_Your assignment_:
Among the entries below, find the lines that hold the word "left" and report them.

_Given records_:
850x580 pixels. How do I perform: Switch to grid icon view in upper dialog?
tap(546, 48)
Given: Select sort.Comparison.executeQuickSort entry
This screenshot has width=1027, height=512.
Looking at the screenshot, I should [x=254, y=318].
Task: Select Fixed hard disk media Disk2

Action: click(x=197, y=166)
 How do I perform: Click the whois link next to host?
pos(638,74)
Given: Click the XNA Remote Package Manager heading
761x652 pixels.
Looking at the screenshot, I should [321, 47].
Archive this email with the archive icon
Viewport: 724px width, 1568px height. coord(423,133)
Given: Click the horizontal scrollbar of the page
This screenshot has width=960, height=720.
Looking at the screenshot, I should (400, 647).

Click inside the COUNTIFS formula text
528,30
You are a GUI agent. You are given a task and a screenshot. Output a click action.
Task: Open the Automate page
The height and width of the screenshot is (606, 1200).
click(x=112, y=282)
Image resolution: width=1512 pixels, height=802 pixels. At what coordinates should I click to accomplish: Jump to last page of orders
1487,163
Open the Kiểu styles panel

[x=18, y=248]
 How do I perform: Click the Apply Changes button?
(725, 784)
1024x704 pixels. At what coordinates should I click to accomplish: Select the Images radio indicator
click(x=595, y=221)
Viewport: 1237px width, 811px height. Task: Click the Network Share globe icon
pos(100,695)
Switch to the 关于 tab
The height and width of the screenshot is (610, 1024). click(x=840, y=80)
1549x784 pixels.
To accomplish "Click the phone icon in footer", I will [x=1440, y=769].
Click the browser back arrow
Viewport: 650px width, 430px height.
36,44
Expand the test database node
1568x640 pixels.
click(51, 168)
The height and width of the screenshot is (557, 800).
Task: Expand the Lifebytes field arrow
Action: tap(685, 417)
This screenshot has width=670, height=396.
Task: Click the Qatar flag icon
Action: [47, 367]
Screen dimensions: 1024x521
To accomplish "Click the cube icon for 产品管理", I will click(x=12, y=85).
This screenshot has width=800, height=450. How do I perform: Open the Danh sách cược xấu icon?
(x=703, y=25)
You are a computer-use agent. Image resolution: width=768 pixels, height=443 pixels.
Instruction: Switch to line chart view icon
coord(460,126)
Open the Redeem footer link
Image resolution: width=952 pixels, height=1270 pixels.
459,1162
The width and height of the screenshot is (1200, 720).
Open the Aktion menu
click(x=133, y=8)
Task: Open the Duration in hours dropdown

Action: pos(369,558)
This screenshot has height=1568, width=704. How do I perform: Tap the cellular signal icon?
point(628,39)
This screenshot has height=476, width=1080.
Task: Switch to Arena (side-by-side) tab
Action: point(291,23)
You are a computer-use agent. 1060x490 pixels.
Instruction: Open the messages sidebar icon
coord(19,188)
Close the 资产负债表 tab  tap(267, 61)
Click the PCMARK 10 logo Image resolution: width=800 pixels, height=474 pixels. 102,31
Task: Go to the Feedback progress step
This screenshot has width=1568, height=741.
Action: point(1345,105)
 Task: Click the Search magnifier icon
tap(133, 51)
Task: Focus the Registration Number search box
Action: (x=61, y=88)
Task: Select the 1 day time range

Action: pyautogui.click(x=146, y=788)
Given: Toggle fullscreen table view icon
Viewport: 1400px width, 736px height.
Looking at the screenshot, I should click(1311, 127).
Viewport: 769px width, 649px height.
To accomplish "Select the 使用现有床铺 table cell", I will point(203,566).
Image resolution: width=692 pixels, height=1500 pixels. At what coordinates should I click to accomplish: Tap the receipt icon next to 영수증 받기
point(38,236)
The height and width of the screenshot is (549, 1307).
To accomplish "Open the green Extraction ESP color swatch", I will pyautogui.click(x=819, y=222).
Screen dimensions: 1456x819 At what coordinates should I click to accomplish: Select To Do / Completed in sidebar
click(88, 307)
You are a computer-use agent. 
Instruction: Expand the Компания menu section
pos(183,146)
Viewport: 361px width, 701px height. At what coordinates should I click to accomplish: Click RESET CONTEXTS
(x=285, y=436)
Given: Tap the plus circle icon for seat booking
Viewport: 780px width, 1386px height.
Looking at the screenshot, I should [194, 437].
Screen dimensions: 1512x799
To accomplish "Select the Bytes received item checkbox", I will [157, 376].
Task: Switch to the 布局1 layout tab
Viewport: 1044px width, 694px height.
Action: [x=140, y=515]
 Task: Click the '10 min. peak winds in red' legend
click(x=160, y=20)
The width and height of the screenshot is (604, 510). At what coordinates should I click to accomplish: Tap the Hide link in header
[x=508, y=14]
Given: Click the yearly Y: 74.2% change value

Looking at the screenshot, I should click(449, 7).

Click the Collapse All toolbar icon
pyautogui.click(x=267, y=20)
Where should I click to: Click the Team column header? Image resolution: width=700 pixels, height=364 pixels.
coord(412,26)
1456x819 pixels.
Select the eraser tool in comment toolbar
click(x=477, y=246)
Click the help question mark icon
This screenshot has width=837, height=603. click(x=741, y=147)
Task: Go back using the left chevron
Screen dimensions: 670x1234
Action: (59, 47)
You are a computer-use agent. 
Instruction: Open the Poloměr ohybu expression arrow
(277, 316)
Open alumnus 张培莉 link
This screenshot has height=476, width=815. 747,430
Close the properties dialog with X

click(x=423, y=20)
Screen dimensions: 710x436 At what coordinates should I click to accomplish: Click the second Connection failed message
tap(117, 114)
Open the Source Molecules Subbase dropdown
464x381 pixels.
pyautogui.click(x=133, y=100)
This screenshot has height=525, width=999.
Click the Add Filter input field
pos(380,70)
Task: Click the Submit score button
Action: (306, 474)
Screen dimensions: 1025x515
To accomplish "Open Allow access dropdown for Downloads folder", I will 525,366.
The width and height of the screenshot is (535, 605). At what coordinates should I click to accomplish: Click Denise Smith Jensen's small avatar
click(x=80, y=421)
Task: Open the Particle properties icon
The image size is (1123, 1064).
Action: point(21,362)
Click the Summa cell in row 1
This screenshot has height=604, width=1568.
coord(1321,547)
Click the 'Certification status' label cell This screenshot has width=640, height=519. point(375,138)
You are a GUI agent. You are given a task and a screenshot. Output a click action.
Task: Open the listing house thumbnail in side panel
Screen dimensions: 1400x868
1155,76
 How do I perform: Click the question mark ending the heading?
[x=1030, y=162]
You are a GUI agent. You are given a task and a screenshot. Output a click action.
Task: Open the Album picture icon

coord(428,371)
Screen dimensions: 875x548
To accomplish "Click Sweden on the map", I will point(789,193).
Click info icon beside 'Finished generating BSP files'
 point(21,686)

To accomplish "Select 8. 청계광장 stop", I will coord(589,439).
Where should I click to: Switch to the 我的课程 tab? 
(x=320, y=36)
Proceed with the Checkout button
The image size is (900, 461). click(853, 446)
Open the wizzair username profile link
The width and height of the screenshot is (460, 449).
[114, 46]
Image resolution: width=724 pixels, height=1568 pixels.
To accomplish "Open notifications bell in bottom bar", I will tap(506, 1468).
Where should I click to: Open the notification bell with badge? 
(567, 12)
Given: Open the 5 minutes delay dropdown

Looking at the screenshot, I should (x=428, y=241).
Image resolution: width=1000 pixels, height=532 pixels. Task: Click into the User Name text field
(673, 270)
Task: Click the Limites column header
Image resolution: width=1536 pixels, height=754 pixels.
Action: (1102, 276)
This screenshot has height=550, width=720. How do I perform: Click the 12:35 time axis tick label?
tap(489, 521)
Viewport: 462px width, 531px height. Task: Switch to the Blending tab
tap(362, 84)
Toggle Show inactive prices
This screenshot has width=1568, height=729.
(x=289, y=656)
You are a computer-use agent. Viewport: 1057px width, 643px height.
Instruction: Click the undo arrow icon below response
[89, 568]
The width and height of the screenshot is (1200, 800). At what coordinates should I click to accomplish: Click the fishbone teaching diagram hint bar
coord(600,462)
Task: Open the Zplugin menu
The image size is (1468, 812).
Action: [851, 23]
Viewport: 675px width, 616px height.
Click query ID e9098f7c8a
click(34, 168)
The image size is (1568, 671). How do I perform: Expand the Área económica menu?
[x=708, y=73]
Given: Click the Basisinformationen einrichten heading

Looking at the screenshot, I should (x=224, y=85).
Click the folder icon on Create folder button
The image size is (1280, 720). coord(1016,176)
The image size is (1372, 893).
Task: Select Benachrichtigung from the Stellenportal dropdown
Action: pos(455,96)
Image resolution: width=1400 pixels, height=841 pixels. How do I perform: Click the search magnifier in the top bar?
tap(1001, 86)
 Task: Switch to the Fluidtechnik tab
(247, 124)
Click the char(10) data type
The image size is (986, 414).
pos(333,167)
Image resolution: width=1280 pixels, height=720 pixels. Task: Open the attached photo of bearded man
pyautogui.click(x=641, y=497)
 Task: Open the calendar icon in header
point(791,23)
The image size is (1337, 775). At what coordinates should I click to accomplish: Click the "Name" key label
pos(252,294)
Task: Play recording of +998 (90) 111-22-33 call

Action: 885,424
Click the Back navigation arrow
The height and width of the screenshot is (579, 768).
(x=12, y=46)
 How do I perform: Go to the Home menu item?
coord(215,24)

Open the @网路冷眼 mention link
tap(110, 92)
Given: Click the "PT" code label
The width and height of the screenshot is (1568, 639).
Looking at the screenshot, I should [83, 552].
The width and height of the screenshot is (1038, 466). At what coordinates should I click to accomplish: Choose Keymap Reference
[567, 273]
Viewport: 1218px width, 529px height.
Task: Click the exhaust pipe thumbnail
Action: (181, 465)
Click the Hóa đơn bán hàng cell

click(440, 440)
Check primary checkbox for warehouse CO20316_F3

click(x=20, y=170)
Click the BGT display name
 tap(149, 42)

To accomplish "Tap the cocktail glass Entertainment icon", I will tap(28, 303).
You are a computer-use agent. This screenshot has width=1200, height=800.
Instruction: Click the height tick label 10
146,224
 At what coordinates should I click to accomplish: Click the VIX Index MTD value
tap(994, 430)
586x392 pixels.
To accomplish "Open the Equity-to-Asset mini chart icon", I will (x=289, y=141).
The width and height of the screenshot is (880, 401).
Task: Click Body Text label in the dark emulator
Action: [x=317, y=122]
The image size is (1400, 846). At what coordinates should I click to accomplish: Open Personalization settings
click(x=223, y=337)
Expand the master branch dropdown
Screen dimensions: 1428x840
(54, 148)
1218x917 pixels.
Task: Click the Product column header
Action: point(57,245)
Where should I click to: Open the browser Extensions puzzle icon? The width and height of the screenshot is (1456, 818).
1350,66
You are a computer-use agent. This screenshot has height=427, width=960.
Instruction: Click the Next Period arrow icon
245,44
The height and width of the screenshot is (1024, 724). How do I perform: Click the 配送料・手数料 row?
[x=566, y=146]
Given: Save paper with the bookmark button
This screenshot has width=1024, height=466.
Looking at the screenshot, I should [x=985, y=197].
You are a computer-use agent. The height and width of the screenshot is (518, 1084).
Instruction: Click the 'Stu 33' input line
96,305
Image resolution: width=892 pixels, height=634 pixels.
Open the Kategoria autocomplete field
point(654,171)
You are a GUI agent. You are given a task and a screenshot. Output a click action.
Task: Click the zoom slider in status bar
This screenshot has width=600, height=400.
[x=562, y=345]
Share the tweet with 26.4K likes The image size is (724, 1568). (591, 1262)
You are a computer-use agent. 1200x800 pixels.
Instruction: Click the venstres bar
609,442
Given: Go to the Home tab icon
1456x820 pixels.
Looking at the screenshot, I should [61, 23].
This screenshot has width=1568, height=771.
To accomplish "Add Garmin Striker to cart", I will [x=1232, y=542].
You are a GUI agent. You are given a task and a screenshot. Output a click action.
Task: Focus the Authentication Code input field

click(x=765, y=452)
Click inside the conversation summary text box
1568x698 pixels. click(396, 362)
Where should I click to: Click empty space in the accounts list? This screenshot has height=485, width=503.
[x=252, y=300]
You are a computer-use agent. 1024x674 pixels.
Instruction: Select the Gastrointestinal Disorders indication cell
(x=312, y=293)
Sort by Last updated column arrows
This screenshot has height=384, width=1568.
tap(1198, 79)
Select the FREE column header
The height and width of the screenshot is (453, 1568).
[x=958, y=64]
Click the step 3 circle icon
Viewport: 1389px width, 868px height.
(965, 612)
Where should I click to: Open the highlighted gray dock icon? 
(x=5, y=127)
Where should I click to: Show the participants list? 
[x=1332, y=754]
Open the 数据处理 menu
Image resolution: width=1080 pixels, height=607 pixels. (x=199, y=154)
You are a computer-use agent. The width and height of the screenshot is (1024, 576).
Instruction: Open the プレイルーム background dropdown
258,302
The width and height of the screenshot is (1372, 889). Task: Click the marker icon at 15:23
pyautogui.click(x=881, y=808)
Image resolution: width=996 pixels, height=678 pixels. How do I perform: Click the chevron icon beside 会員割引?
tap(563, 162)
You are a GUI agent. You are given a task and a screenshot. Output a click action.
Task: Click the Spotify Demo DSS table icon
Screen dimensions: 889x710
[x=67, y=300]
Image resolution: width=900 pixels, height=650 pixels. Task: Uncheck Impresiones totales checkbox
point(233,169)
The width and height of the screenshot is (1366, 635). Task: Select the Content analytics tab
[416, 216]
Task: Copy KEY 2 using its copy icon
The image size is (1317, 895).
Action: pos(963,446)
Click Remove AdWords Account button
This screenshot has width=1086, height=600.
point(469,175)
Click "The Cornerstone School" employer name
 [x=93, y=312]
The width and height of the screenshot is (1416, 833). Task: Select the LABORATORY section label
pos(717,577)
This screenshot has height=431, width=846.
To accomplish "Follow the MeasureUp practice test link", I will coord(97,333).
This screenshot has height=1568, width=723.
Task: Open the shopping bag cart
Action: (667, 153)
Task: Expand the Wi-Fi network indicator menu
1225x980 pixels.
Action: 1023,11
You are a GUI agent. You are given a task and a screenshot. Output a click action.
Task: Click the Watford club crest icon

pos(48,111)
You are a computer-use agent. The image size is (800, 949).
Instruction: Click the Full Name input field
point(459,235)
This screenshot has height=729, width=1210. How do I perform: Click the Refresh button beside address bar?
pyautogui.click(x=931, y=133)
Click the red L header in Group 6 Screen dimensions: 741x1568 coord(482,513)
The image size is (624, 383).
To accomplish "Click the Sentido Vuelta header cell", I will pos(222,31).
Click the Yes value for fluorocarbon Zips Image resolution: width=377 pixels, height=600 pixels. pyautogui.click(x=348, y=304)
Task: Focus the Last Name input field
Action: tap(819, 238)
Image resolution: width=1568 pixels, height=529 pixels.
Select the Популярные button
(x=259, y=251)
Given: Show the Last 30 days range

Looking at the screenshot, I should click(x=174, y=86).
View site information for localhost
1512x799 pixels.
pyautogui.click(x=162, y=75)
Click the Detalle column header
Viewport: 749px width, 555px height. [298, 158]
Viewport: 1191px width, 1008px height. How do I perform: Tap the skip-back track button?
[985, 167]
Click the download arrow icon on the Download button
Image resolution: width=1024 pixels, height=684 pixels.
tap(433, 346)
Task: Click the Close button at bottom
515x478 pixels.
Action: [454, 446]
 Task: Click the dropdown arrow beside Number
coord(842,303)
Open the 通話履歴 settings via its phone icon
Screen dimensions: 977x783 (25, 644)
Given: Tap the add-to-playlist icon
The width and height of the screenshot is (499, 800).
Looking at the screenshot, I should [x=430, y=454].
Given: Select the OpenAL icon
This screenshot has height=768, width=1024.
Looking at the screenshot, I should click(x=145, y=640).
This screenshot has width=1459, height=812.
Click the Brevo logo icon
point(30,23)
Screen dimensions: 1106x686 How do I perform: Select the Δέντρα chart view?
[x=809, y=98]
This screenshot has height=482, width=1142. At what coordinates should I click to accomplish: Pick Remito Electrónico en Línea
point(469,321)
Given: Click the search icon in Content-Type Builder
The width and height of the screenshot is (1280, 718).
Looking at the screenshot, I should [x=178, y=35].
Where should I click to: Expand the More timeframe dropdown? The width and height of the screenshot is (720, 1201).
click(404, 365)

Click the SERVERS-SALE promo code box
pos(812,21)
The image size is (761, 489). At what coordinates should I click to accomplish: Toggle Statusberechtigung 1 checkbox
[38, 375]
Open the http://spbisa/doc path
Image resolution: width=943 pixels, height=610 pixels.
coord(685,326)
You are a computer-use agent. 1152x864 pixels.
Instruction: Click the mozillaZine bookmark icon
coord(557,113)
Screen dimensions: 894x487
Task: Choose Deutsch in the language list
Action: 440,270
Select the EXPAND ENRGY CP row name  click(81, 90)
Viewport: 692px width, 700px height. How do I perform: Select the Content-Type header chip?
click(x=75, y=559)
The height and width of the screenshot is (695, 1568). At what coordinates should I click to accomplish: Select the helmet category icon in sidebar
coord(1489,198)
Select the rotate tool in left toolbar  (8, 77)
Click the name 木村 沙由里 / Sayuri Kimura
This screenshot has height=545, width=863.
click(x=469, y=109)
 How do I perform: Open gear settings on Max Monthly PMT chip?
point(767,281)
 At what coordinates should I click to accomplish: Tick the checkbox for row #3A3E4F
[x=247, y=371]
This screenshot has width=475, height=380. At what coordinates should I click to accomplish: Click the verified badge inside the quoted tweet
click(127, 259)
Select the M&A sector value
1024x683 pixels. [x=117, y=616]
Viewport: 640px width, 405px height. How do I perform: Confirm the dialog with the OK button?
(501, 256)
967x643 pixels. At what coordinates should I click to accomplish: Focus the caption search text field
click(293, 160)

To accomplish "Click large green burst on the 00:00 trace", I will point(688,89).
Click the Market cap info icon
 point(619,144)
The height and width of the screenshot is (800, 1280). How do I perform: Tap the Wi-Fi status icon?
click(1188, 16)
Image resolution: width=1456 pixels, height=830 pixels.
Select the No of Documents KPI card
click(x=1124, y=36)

_Solution below_:
Task: Go back using the left chevron
Select the rotate tool in left toolbar  (8, 77)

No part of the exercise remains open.